We visited another hospital this week in planning for another humanitarian project.  It is difficult to explain the inadequate facilities and difficult circumstances endured by doctors, nurses and patients alike.  This hospital serves a very large community and attends to all kinds of emergencies, childhood problems, births and some surgeries----all without the most basic of equipment.  There is so much need.  It pulls at your heart strings to think of the suffering!  Here is a picture of Edith examining their only dilapidated wheel chair sitting in the back of the building. 

Yet what was our astonishment when we were told the government had built a brand new hospital about 5 minutes away which was equipped with modern medical tools, but it has sat with doors shut, idle full of equipment because they can’t afford to pay anyone to work there except the 2 guards who protect the building!  Couldn’t they have thought about that before they spent the money on the building?

Edith looks younger every day.  She taught the branch council this week for about 20 minutes all by herself.  Her Spanish is getting pretty good.  Wallace is very proud of her

President Gvenony Soriano, president of the Monte Plata branch standing in front of his home

A finger exercise device made by Innovacion Orthopedia out of 8” PVC pipe.
Road jam on our way to Parra.


  1. We loved the sheep-talk. Fun. The cemetery was also impressive. I like the idea of having a little house to bury my loved-ones when they die.

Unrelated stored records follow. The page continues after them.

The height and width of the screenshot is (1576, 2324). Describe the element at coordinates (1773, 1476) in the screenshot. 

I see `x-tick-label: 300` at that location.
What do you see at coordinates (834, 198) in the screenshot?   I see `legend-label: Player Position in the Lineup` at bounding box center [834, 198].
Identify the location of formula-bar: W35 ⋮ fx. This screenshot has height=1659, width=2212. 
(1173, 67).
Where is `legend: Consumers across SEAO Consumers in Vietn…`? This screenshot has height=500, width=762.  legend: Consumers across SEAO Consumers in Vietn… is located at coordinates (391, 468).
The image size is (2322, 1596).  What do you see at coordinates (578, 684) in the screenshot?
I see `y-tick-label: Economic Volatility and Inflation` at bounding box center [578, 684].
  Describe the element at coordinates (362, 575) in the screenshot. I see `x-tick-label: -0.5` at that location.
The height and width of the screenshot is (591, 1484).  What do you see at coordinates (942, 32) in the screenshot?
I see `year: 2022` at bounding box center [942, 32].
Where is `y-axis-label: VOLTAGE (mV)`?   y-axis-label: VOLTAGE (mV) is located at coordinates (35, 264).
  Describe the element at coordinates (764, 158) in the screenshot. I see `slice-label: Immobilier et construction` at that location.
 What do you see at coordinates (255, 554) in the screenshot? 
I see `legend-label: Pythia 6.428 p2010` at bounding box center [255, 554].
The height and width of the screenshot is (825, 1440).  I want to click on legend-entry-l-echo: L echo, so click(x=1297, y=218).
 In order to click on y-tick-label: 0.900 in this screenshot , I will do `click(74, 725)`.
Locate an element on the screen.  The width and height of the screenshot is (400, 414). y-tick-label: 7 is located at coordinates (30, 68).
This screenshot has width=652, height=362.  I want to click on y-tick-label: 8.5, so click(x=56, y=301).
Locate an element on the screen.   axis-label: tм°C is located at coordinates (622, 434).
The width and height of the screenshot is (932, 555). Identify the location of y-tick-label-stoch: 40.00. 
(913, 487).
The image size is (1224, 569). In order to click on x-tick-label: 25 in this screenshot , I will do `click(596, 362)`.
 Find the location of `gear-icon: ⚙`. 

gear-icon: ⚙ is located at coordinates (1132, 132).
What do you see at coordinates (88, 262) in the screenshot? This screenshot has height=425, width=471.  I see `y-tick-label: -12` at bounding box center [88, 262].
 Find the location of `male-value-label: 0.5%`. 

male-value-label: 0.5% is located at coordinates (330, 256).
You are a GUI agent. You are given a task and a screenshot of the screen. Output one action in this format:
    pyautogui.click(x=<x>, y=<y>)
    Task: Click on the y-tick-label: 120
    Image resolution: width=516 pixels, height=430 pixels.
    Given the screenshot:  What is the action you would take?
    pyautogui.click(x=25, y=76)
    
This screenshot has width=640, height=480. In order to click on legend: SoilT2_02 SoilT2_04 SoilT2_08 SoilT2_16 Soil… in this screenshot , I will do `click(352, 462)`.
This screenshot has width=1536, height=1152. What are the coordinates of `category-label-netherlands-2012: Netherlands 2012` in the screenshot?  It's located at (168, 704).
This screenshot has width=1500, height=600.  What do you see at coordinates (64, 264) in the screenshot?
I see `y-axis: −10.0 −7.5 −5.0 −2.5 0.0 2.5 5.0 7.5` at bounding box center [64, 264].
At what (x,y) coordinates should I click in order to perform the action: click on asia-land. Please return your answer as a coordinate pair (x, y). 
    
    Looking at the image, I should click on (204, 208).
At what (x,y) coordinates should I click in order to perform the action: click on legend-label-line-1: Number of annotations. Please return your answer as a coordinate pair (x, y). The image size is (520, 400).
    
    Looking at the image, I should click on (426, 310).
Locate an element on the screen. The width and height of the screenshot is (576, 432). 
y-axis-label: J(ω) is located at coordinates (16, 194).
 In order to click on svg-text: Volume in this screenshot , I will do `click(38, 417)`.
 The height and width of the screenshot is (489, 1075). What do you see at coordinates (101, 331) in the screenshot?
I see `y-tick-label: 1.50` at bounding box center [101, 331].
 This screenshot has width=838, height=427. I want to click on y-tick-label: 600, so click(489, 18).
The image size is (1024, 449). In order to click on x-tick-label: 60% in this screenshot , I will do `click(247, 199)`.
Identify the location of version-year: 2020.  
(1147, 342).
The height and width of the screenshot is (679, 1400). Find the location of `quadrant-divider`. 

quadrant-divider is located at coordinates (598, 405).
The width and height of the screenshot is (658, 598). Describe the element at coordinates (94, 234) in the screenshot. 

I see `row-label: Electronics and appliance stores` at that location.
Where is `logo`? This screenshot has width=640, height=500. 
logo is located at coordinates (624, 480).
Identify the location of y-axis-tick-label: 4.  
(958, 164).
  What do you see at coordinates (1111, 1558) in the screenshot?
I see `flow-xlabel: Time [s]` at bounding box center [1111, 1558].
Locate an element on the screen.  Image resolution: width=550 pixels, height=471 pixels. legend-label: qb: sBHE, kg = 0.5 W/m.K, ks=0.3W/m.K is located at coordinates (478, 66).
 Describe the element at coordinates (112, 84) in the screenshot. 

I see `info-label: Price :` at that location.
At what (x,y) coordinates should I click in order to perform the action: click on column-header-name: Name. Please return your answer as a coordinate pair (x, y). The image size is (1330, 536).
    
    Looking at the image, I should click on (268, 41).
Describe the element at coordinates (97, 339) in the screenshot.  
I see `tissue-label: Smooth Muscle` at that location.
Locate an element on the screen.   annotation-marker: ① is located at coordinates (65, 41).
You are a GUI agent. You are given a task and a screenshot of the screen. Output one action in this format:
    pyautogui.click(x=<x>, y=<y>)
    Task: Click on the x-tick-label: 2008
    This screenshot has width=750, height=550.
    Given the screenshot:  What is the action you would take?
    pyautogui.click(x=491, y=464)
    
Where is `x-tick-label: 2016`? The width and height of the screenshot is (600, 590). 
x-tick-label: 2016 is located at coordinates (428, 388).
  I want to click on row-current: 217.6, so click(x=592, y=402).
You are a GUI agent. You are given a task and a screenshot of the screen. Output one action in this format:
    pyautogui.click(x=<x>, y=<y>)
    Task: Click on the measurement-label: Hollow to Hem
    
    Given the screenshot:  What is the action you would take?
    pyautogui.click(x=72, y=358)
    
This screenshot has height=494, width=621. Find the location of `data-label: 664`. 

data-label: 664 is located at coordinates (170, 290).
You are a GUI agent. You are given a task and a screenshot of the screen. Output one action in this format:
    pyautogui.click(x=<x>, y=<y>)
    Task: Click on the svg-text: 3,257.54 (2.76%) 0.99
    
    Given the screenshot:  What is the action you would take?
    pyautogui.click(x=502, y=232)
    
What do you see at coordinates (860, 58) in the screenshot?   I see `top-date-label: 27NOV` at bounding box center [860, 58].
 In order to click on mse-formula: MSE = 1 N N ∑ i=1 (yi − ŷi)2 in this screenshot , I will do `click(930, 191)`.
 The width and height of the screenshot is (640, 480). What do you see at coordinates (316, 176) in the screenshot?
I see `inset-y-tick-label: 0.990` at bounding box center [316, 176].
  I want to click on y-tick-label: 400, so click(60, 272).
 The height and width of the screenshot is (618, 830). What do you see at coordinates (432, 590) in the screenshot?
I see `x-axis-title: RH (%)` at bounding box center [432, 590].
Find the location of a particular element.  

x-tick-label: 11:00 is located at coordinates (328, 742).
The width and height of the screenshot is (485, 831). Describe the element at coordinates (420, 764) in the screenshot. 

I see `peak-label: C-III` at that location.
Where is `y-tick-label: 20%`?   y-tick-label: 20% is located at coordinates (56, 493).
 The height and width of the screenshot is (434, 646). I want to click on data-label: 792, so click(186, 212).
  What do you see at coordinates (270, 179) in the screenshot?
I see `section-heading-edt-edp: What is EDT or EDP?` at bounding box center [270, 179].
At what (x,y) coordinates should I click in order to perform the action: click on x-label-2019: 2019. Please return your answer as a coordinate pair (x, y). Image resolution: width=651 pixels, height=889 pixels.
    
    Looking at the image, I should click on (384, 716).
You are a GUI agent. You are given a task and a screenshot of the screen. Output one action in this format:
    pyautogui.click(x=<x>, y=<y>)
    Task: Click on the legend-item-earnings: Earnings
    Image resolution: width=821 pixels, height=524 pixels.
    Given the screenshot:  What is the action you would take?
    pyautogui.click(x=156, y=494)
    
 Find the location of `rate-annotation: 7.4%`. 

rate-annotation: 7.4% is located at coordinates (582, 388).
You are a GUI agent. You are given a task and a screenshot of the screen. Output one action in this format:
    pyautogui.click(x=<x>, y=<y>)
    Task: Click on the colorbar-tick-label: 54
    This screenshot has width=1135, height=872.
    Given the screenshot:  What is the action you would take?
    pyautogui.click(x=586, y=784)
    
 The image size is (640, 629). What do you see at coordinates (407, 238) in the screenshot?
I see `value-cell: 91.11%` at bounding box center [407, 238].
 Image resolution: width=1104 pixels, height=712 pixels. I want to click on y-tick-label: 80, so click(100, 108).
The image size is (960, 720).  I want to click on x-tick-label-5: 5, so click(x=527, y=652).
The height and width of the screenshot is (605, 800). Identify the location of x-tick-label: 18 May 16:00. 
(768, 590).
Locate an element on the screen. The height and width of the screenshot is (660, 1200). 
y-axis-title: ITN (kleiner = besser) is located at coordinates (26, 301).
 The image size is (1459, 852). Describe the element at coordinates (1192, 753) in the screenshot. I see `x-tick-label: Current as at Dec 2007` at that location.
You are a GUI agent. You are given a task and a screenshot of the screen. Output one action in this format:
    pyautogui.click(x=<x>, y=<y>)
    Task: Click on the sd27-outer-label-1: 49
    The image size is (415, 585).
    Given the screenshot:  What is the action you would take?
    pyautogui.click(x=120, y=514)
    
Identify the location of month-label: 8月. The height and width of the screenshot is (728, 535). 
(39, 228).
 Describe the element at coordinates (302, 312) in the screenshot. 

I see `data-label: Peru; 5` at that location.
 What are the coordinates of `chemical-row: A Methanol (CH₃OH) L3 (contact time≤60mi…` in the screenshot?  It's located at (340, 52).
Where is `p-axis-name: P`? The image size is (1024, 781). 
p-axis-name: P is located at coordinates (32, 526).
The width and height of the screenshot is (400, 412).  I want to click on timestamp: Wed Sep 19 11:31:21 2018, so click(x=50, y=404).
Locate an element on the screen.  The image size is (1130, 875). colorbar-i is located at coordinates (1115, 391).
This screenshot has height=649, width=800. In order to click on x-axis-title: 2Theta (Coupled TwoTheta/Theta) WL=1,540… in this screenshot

  2. Whalicon Mateo buen trabajo con los pollos y jardín! No puedo esperar a hacer lo mismo.

  3. And I remember when you didn't believe me when I told you there were sheep in the DR......

  4. I'm dying to know what the DR did to turn goats into sheep?. Is it a sign on the fence? DNA

  5. Was it a specific amount of sunshine on the goat hair or are they goats in sheep's clothing? Hmmmm a limited vocabulary for cattle? Or did the sheep forget to cross themselves as they passed a cemetery so the got the disease of the dead?

  6. How long have you been on the island now? Maybe it's time for you two to return to civilization. : )

    1. We have been here in the DR 11 months and Elder has has become Dominican in many ways--especially in the driving. I'm afraid he will have a hard adjustment period when we do return home.

  7. Origin and history of the Barbados Blackbelly. It is generally agreed that these hair sheep were introduced into Barbados from West Africa. They have existed in Barbados for well over three hundred years. Ligon in “A True and Exact History of the Island of Barbados” (1657) wrote (on p. 59) “We have here, but very few [sheepe]; and these do not like well the pasture, being very unfit for them; a soure tough and saplesse grasse, and some poisonous plant they find, which breeds diseases amongst them, and so they dye away, they never are fat, and we thought a while the reason had been, their too much heate with their wool, and so got them often shorne; but that would not cure them, yet the Ews bear always two Lambs, their flesh when we tried any of them had a very faint taste, so that I do not think they are fit to be bred or kept in that Country: other sheep we have there, which are brought from Guinny and Binny, and those have haire growing on them instead of wool; and are liker Goates than Sheep, yet their flesh is tasted more like mutton than the other”.